The reduced skin thickness, lowered dermal cell number, decrease in collagen I fibrils, and increased proMMP-1 secretion of the aged RHS were well in accordance with aged human skin in vivo26,27,28,29. Nonetheless, the reduced TIMP-1 and collagen I/III expression as well as the increased proMMP-1 expression contributed to the reduced amounts of collagen I fibrils (Fig. 4c). The reduced expression of αSMA along with decreased dermal contraction in aged RHS were in line with impaired wound closing capacity30. Furthermore, the increased amounts of TNC observed in aged RHS aligned with chronic non-healing wounds as well as with characteristics of fibrotic diseases such as fibrosis, scleroderma, and liver cirrhosis31. The age-dependency of the NHDF proteome fits well with the increased incidence of stalled wound healing in aged patients5. While the αSMA and TNC levels varied age-dependently, the GM-CSF and HGF amounts were low in both adult and aged RHS relative to those of juvenile RHS. However, we cannot exclude overlaying effects from donor age and body region. Body region-dependent differences in the gene expression profiles of NHDFs have been previously reported for monolayer cultures32,33. Our results indicate that these differences also apply to organotypic cultures. Thus, organotypic models should consider NHDF donor age when testing drugs for delayed wound healing34, cardiovascular diseases35, and auto-immune36 diseases to improve their predictive capacity for the patient group of interest.

The impact of body region and NHDF donor age in our models was not limited to dermal proteins but also influenced epidermal NHKs. Signalling between atopic NHDFs and NHKs has been shown before in three-dimensional skin models16, but age-related effects on epidermal-dermal cross-talk have not yet been investigated in conjunction with naturally aged NHDFs. Following full culture in RHS, the donor age of the dermal NHDFs was shown to influence the expression levels of more tested genes in the epidermal NHKs than the body region from which the NHDFs were derived (Fig. 2c). Overall, the expression levels of 26 genes were altered in aged vs. adult RHS, compared to 16 altered gene expression levels in aged and adult vs. juvenile RHS. The gene expression analysis, which covered a wide range of biological processes, showed the marked effect of NHDF donor age on epidermal gene expression. However, at the protein level, the epidermal expression of filaggrin and e-cadherin depended on the body region and less on the donor age of the NHDFs. Nonetheless, this conclusion holds true only for the proteins covered by this study. The increased TGF-β gene expression in aged RHS (Table S4) was in accordance with the lower e-cadherin protein expression and higher fibronectin-1 gene expression that was observed (Fig. 3). This expression pattern is also involved in the epithelial-mesenchymal transition37 that occurs during tumourigenesis and might facilitate cancer formation in aged skin.

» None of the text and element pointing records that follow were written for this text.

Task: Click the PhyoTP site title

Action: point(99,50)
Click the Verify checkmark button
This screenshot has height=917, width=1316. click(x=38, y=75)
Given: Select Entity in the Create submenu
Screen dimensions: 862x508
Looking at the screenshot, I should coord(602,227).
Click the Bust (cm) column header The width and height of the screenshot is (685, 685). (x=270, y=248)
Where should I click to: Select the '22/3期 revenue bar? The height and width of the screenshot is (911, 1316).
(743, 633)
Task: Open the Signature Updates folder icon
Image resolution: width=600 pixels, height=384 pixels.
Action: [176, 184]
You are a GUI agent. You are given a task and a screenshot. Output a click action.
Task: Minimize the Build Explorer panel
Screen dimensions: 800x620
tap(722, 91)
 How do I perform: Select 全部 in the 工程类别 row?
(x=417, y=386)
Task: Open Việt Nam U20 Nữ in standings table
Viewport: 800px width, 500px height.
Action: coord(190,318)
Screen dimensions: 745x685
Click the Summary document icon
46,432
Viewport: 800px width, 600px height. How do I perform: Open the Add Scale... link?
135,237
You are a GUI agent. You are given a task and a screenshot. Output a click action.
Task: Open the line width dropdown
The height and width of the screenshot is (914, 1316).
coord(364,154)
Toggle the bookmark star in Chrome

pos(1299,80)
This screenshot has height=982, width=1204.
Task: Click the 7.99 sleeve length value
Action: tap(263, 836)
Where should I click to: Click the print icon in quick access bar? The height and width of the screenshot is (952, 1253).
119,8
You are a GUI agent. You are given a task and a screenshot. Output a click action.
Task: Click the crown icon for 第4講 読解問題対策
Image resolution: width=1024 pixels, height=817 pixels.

In addition to GM-CSF and HGF, the IL-6 protein levels decreased from juvenile to adult RHS, and again from adult to aged RHS (Fig. 4d). This finding is in accordance with the changes observed in extracellular matrix-related proteins. In vivo, decreased IL-6 levels impair immunity38 and foster malignant transformation39, both frequent changes in aged skin5. In our approach, reduced IL-6 levels, together with low amounts of GM-CSF and HGF, were closely related to increased filaggrin expression (Fig. 3), matching previous studies on filaggrin, GM-CSF, and IL-6 expression40,41. Since the filaggrin degradation product trans-urocanic acid lowers the pH of the human skin surface by approximately one unit42, the marked changes in filaggrin expression outweigh the slightly decreased FFA amounts in adult and aged RHS, and they contribute to the decreased surface pH values. Other contributing factors such as sodium-hydrogen exchanger-1 play a minor role in vivo42. However, the adult and aged RHS surface pH of 5.1 (Fig. S1c) should also enhance the activity of lipid processing β-glucocerebrosidase and acidic sphingomyelinase43; concordantly, increased sphingosine-based Cer levels in the stratum corneum were found, and significant decreases in the SM levels were observed (Fig. 5). Overall, the molar ratio of stratum corneum lipids in the adult and aged RHS better resembled the equimolar ratio in human skin21. Alongside the improved stratum corneum lipid profiles, NHDFs slightly improve the stratum corneum lipid organization in adult or aged RHS compared to juvenile RHS (Fig. S1b). Moreover, we observed declining caffeine and testosterone permeation through aged RHS (Fig. 5c). This result is in line with the altered lipid profile that was observed as well as with previous skin absorption studies in vivo15,44.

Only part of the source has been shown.